*TASK DESCRIPTION*
Reproduce the lines from the one containing "Toggle show all characters (¶) button" through the one containing "This screenshot has width=644, height=1125.", changing "favorites" to "wishlist" and leaving everything else unchanged.
SUPPLIED RECORDS start
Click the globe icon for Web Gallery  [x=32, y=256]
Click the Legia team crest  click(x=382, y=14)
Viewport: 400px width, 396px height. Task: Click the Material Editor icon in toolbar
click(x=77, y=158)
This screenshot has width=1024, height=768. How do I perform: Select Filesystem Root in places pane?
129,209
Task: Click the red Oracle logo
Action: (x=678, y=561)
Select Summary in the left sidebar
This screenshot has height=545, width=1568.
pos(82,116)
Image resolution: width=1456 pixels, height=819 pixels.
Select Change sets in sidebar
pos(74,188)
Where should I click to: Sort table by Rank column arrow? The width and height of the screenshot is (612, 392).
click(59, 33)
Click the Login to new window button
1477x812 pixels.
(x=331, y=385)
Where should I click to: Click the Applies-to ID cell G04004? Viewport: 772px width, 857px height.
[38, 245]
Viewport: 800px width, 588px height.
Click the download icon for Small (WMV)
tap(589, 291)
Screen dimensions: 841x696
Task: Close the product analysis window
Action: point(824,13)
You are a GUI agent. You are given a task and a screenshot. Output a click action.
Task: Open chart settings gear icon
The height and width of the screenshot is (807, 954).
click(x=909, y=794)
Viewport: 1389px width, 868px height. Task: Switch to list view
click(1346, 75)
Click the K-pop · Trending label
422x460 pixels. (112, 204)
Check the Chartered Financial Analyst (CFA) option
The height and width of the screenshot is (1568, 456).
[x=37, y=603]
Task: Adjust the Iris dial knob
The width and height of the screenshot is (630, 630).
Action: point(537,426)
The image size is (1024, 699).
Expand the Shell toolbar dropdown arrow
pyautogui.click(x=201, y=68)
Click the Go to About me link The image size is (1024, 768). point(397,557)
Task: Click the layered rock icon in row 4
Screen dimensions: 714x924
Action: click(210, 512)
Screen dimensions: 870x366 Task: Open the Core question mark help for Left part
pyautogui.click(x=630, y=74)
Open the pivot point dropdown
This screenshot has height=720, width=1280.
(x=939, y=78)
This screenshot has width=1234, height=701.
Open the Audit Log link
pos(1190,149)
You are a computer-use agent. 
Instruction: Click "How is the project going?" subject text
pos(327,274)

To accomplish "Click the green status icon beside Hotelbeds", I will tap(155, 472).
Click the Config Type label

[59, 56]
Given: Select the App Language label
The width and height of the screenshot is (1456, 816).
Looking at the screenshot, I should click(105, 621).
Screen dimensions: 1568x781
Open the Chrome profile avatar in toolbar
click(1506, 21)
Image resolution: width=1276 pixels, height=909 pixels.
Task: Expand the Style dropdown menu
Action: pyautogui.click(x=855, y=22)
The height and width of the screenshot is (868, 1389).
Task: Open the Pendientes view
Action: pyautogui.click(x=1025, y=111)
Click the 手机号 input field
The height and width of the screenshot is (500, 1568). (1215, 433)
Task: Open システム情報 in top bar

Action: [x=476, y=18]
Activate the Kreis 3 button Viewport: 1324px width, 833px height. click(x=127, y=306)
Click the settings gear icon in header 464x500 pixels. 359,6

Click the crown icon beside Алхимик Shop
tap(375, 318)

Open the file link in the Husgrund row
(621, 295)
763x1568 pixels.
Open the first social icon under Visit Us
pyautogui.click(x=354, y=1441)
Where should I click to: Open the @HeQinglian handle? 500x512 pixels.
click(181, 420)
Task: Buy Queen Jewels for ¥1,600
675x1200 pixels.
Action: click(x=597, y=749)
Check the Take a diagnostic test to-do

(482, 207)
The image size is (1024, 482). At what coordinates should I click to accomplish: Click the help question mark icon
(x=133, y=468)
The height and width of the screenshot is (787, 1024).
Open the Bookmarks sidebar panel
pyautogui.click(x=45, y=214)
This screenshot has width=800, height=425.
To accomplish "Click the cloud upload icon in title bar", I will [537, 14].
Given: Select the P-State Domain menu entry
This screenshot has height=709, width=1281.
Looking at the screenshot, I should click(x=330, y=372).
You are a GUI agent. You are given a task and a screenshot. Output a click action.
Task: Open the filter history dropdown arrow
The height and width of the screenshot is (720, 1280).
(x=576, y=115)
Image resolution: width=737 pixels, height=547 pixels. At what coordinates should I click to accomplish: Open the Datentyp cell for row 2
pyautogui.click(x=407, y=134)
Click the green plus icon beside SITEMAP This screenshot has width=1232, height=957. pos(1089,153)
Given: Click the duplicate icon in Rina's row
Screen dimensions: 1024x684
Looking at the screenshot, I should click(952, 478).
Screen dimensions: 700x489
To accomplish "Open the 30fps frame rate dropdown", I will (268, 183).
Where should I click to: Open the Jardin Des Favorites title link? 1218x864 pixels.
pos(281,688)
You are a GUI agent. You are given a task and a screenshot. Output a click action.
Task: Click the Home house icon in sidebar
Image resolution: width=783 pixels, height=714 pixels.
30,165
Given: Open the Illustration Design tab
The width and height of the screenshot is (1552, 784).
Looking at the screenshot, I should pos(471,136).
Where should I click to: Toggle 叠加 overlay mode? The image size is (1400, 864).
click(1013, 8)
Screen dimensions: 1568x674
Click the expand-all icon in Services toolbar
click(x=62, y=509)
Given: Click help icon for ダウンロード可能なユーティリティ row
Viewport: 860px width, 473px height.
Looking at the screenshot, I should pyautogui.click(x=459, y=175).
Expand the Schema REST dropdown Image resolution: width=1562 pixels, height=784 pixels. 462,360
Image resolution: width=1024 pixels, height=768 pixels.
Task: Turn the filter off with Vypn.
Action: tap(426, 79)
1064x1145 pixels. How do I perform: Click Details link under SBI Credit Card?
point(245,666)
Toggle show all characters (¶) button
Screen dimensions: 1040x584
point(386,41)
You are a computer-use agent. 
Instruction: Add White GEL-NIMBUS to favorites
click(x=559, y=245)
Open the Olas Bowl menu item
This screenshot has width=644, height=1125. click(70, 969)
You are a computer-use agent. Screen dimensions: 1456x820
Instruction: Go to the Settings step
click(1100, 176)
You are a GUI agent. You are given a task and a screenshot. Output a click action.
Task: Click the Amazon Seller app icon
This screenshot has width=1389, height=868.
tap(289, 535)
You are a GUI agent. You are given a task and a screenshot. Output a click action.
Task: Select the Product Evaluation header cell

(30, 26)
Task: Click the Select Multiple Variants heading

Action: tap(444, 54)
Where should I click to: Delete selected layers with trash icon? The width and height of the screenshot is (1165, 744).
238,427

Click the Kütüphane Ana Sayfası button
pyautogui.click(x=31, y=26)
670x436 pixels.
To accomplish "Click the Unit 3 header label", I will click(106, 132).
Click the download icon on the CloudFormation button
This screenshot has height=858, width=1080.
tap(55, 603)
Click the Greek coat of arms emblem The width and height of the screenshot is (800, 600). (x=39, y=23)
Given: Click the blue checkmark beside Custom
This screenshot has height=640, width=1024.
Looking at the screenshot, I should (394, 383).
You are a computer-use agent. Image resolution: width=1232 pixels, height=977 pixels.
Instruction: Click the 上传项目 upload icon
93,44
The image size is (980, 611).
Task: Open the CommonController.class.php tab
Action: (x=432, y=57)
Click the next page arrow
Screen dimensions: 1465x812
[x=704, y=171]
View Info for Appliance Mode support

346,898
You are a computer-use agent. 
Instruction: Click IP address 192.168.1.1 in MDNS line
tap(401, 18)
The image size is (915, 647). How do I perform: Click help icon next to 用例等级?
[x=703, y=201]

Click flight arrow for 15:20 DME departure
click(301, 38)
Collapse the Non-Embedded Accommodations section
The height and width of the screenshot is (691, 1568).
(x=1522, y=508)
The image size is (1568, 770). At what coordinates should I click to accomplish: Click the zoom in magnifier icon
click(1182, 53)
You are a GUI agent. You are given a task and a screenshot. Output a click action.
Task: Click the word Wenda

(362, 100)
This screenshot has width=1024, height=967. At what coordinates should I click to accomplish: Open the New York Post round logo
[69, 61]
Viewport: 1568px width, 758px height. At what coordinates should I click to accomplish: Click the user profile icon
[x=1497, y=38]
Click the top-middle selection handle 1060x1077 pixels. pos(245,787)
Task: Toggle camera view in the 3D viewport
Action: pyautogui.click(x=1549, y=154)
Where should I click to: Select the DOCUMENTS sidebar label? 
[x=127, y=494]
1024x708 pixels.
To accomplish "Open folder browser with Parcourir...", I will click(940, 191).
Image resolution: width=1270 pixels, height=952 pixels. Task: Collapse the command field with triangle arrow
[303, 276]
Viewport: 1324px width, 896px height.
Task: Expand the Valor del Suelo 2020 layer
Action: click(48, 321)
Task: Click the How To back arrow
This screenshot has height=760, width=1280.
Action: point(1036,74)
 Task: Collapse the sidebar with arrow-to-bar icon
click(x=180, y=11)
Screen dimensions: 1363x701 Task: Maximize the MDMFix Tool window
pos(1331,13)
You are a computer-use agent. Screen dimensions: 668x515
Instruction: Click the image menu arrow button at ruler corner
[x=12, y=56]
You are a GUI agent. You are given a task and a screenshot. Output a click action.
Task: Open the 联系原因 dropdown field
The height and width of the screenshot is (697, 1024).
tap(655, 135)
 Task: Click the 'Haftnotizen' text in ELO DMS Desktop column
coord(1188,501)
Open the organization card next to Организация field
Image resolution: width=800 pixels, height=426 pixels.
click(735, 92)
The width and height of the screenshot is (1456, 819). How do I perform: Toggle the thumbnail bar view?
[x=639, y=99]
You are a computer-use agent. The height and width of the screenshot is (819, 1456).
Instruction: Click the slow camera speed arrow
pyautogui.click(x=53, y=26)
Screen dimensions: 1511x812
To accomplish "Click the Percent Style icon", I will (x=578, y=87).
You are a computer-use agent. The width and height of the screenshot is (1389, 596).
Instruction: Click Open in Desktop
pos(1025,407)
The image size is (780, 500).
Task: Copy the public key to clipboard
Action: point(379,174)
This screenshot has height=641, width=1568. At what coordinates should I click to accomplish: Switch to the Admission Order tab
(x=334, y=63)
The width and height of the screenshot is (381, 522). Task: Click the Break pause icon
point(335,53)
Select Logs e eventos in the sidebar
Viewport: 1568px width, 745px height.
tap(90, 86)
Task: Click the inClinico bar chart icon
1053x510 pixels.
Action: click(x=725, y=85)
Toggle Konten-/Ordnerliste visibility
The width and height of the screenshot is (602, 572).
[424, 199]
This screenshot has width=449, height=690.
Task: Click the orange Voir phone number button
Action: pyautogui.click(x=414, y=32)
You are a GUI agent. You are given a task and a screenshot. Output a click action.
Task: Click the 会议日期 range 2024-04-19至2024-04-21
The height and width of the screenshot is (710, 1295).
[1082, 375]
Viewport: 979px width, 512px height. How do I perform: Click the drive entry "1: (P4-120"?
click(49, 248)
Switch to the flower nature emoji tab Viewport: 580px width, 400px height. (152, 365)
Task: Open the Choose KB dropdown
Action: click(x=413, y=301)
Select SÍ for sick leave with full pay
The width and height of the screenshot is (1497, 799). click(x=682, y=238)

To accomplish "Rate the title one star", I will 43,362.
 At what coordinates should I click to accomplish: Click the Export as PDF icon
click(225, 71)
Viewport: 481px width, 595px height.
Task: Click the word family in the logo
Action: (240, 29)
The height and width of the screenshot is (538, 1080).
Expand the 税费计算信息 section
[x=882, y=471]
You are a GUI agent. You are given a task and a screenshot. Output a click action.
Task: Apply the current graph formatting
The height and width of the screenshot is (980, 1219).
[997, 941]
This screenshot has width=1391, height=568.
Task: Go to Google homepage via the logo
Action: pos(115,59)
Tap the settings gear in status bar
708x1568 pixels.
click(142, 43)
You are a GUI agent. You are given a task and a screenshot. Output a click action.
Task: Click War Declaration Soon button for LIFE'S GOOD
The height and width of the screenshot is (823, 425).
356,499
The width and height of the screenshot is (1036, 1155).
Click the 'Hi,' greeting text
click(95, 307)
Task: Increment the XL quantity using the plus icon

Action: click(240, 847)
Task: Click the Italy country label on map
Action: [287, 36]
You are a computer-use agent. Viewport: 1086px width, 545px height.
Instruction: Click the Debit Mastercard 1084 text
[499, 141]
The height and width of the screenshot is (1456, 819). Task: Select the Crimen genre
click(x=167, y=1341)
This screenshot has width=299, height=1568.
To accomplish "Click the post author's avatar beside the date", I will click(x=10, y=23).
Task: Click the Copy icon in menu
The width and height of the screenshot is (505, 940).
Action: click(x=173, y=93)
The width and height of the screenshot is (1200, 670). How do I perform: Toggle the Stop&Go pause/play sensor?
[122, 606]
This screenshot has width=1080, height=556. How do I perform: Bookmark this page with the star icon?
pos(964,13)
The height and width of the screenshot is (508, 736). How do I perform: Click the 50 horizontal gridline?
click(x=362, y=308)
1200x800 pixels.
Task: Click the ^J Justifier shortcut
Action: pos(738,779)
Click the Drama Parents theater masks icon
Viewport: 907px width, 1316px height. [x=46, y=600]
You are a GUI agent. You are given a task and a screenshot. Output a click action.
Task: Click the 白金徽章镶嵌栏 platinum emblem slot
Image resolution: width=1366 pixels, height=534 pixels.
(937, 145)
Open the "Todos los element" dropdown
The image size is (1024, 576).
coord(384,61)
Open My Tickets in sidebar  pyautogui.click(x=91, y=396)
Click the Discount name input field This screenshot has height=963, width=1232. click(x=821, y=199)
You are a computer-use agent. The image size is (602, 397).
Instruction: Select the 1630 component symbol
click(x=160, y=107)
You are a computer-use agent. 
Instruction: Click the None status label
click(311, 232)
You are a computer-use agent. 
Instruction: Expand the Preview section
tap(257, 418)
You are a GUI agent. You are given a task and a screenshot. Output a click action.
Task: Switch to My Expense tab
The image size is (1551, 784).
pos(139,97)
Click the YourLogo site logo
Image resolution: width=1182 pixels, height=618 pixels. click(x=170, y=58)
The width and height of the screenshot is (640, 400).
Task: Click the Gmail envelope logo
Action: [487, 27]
SUPPLIED RECORDS end
*RESPONSE TO THIS EXERCISE*
Toggle show all characters (¶) button
Screen dimensions: 1040x584
point(386,41)
You are a computer-use agent. 
Instruction: Add White GEL-NIMBUS to wishlist
click(x=559, y=245)
Open the Olas Bowl menu item
This screenshot has width=644, height=1125. click(70, 969)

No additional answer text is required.